Copy the following records verbatim, from the line containing "Screen dimensions: 1204x996" through the line containing "will (x=639, y=232).".

━━━━

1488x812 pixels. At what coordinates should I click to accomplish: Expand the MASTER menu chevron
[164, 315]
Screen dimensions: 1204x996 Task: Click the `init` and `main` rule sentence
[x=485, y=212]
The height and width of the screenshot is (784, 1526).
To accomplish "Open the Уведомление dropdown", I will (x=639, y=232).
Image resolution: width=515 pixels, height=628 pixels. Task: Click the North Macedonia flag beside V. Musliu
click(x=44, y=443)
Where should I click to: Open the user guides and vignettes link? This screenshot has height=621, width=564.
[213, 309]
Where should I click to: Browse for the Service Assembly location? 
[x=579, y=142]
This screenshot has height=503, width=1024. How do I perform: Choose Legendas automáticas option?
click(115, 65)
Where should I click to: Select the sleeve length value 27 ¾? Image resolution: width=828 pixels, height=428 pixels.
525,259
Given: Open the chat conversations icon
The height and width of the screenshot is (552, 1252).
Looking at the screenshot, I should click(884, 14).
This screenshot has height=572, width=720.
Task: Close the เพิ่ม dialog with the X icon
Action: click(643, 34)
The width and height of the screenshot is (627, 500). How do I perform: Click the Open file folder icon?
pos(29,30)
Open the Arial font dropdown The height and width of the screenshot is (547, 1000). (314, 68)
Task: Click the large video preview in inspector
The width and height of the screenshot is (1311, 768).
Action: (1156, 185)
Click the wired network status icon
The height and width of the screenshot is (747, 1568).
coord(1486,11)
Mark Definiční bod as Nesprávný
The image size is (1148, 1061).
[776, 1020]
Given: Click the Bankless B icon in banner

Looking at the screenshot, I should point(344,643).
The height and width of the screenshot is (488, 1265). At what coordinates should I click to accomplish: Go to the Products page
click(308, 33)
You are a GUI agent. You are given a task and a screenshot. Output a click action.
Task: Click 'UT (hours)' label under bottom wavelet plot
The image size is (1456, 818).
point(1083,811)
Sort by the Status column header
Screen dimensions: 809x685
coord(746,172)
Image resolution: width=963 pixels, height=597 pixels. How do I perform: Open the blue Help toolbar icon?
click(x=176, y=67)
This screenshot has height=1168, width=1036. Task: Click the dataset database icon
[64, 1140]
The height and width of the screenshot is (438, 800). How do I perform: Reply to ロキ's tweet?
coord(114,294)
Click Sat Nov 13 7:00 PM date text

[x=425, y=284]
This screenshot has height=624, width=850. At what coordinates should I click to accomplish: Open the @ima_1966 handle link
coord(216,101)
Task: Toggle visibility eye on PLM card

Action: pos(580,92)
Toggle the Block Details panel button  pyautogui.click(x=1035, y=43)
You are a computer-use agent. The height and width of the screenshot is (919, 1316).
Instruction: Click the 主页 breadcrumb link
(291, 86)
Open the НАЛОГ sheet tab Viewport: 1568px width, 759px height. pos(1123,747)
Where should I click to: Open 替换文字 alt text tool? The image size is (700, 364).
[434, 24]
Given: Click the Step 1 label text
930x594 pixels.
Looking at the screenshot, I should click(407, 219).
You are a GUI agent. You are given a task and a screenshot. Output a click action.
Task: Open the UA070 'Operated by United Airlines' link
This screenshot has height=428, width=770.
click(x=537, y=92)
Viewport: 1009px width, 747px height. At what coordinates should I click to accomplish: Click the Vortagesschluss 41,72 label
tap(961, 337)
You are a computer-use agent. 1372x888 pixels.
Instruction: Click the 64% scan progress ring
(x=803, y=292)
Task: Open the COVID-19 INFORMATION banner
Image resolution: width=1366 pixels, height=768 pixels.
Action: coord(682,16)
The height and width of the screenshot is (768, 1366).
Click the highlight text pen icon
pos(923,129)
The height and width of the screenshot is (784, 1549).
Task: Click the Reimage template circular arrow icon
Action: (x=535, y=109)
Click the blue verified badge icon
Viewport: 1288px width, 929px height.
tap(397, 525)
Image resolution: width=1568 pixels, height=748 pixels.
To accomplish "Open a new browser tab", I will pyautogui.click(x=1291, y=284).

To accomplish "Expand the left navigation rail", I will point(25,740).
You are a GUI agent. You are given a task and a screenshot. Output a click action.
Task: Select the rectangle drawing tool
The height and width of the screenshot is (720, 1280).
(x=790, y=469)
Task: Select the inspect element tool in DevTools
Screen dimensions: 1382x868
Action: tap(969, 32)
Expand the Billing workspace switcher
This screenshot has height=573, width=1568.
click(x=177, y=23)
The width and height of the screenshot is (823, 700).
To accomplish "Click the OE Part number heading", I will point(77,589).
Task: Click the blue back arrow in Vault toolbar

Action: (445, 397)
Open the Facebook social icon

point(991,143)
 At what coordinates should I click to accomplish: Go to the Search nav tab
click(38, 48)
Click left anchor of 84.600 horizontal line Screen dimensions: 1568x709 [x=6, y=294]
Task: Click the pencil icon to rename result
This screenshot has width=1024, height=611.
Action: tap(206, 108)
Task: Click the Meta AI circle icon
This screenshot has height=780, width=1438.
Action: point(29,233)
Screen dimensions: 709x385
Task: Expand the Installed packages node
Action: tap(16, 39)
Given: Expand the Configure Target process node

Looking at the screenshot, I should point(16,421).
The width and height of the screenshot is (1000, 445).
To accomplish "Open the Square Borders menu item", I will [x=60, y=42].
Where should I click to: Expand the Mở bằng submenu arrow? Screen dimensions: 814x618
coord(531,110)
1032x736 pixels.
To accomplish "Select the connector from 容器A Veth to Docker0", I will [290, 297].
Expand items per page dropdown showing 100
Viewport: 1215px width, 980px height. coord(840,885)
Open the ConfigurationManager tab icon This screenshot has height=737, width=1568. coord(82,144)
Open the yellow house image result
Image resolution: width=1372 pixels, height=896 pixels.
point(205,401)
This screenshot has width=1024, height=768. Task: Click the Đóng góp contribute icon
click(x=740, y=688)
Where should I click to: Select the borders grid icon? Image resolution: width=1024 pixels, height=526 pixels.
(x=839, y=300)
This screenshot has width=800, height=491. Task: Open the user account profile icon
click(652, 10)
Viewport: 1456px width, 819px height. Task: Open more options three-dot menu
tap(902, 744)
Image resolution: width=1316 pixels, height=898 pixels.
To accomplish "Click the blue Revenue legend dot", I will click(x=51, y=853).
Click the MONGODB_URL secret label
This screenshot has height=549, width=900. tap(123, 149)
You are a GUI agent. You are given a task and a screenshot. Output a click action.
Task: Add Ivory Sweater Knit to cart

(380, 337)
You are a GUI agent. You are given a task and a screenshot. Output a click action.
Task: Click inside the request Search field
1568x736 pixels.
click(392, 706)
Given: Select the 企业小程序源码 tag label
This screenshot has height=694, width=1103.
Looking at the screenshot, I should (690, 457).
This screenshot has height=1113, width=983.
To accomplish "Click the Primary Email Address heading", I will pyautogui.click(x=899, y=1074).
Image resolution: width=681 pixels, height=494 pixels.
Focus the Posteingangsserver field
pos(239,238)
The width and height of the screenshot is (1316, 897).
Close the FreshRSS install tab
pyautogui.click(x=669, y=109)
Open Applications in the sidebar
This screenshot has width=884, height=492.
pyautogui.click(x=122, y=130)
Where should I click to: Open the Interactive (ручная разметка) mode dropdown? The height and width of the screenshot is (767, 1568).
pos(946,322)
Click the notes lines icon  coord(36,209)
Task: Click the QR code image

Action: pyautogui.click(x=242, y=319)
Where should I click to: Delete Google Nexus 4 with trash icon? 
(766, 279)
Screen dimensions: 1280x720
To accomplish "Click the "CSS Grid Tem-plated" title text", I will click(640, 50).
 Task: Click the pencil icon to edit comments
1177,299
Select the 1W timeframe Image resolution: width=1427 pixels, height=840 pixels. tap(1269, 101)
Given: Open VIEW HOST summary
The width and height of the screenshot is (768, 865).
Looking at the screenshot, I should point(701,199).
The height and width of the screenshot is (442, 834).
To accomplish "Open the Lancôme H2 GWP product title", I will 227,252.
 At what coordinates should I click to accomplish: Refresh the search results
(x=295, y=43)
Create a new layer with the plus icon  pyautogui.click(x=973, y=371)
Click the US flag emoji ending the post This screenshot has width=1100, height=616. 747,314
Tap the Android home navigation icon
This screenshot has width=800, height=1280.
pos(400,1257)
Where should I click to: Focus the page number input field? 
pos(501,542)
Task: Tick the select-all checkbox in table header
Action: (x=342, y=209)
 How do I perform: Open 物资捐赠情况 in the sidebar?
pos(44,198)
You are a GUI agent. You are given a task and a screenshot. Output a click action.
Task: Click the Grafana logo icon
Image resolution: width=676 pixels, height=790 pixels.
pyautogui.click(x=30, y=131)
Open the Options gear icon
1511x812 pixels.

━━━━

RESPONSE TO THE TASK:
Screen dimensions: 1204x996 Task: Click the `init` and `main` rule sentence
[x=485, y=212]
The height and width of the screenshot is (784, 1526).
To accomplish "Open the Уведомление dropdown", I will (x=639, y=232).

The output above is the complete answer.